EXERCISE DIRECTIONS: Update the records from the line with "Where should I click to: Toggle" through the end of the records by replacing "overlay" with "panel" and keeping everything else unchanged. Give only those lines, and leave the pictures out.

-- START OF DATA SUPPLIED --

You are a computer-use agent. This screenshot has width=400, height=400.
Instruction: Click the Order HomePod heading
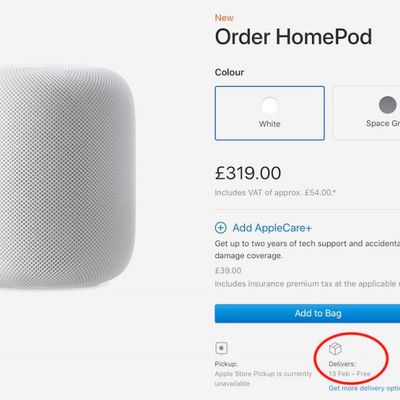tap(293, 37)
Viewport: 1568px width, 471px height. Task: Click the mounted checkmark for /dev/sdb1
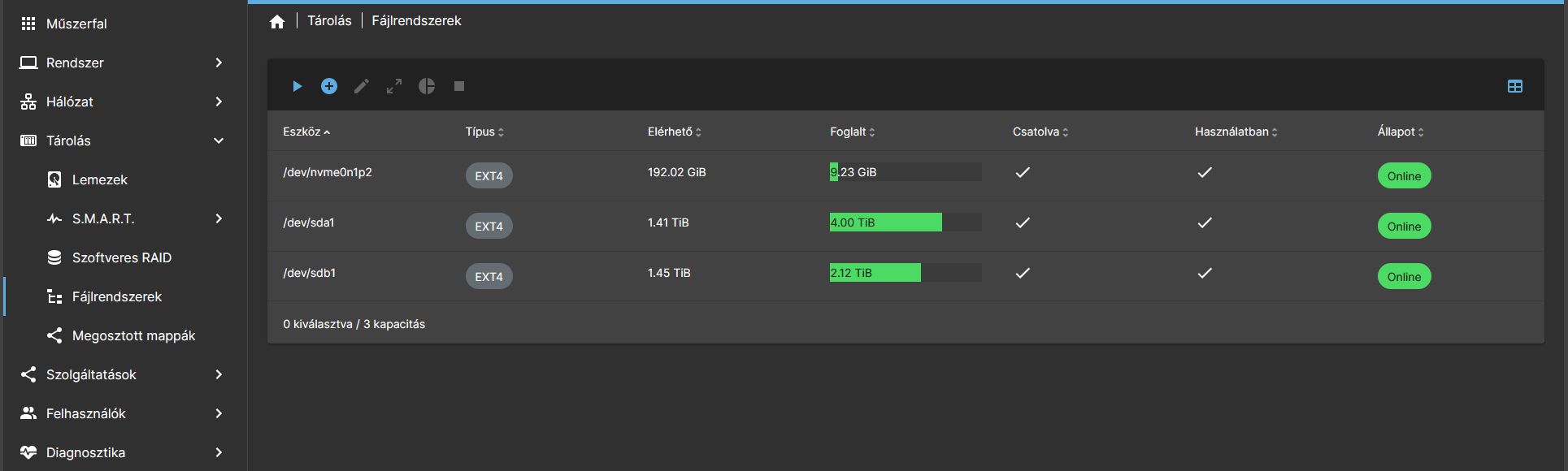[x=1023, y=273]
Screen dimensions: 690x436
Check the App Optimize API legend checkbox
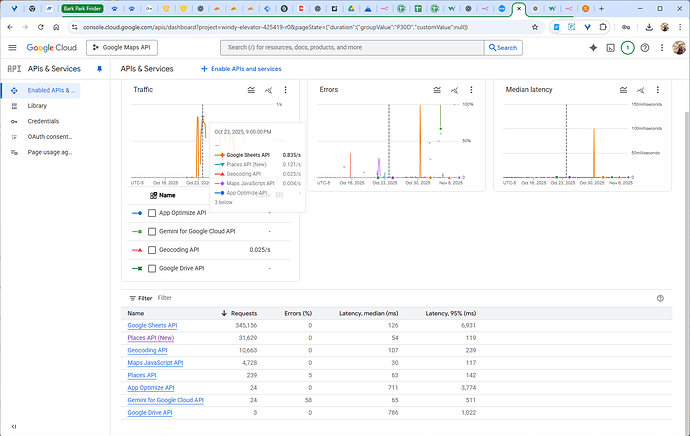(152, 213)
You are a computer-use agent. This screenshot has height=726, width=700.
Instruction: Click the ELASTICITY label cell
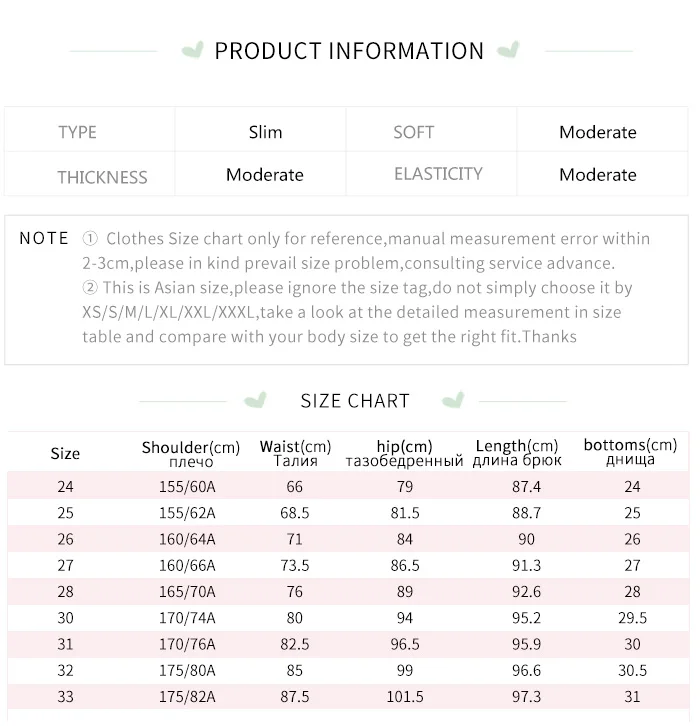438,174
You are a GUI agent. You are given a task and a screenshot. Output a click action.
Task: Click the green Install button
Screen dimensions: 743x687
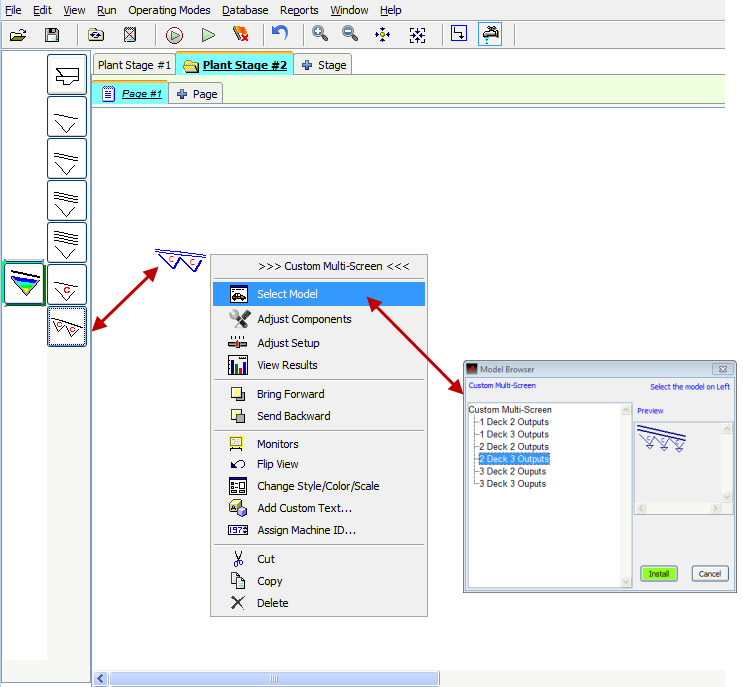point(659,574)
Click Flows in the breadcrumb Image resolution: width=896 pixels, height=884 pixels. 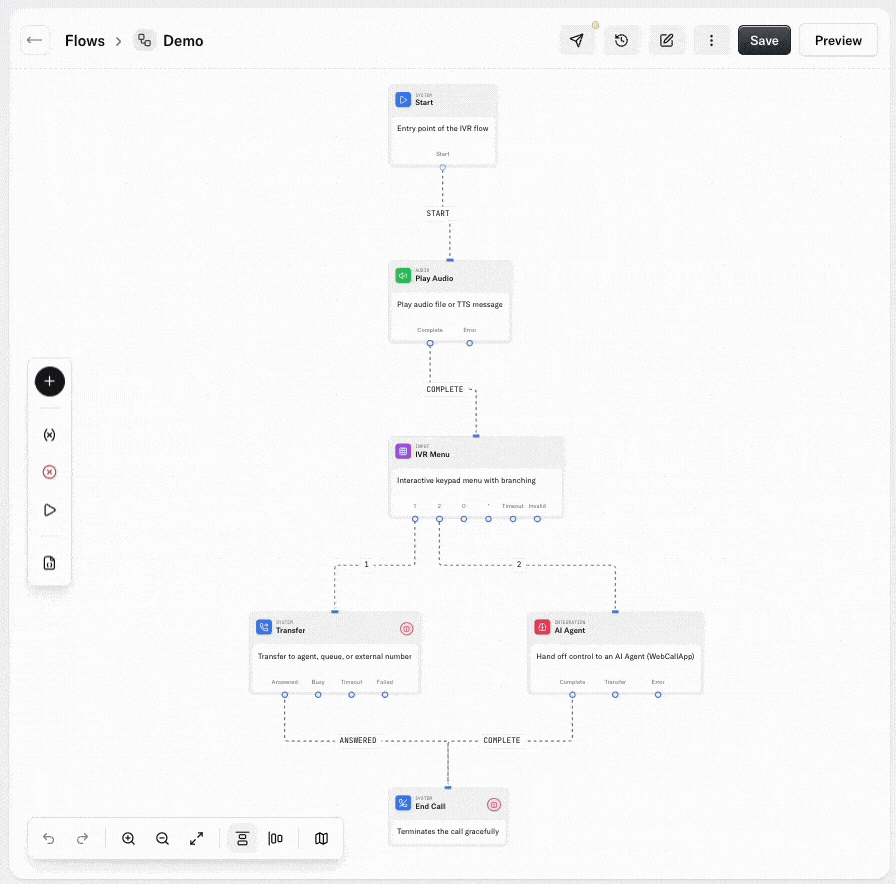point(85,41)
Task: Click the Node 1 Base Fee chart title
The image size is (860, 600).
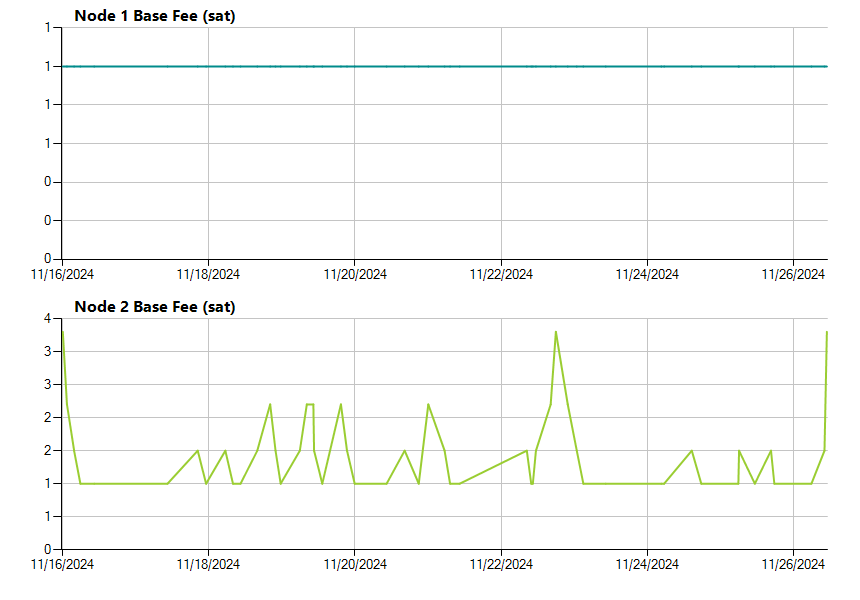Action: click(155, 15)
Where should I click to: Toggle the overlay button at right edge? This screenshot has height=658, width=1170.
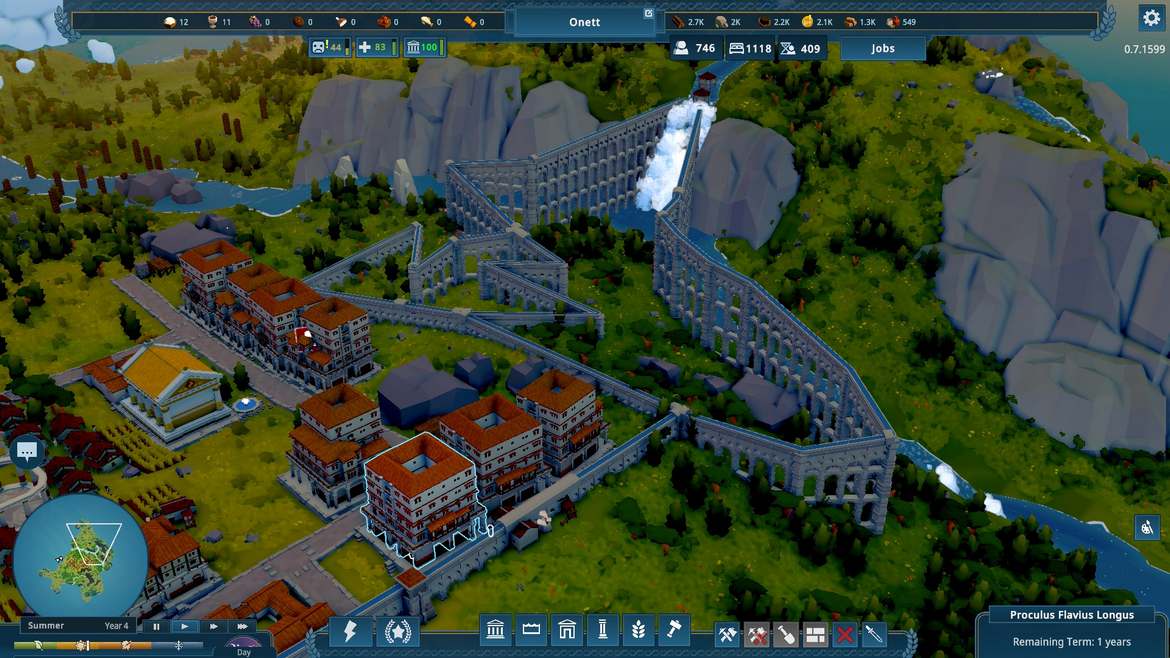point(1147,527)
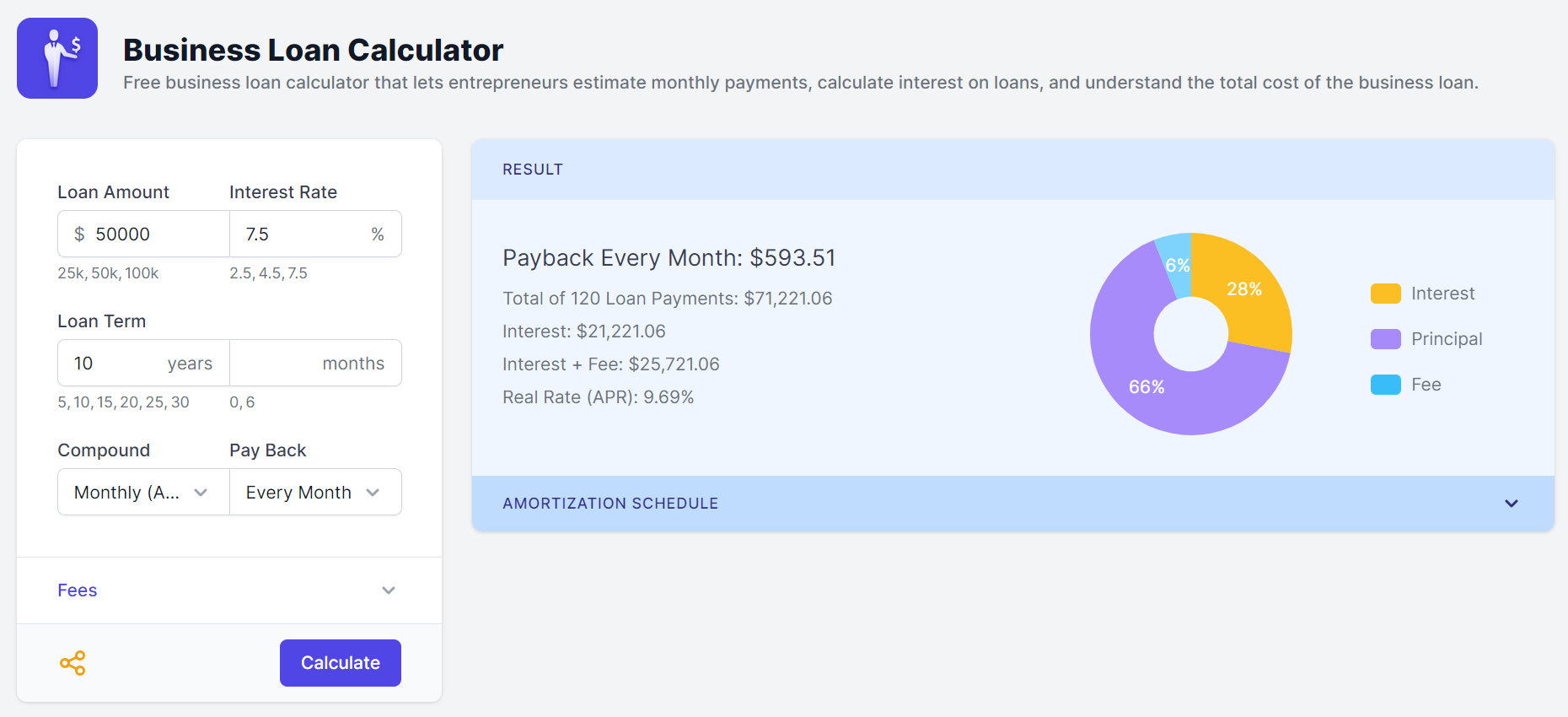Click the orange share icon
Image resolution: width=1568 pixels, height=717 pixels.
(x=72, y=663)
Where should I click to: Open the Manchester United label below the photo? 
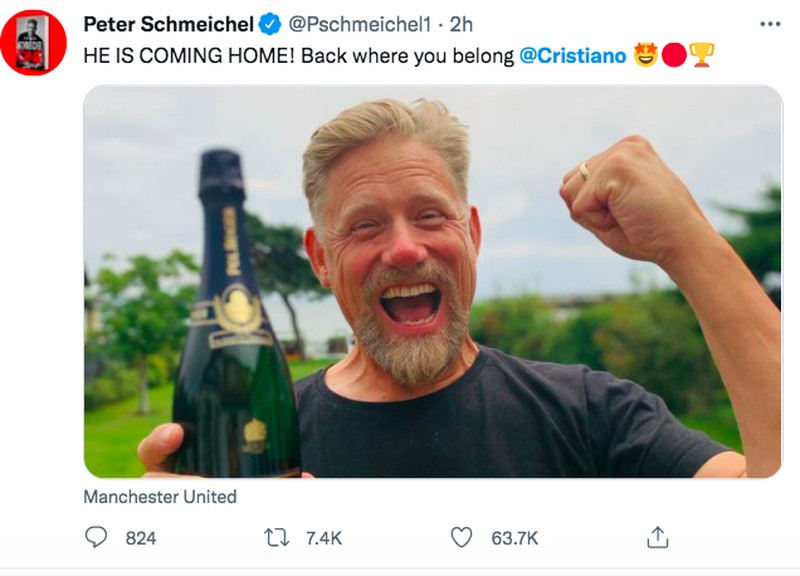(x=160, y=495)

-- END OF DATA SUPPLIED --

COMPLETE ANSWER:
Where should I click to: Toggle the panel button at right edge? This screenshot has height=658, width=1170.
point(1147,527)
Click the orange share icon
Image resolution: width=1568 pixels, height=717 pixels.
(x=72, y=663)
Where should I click to: Open the Manchester United label below the photo? 
(x=160, y=495)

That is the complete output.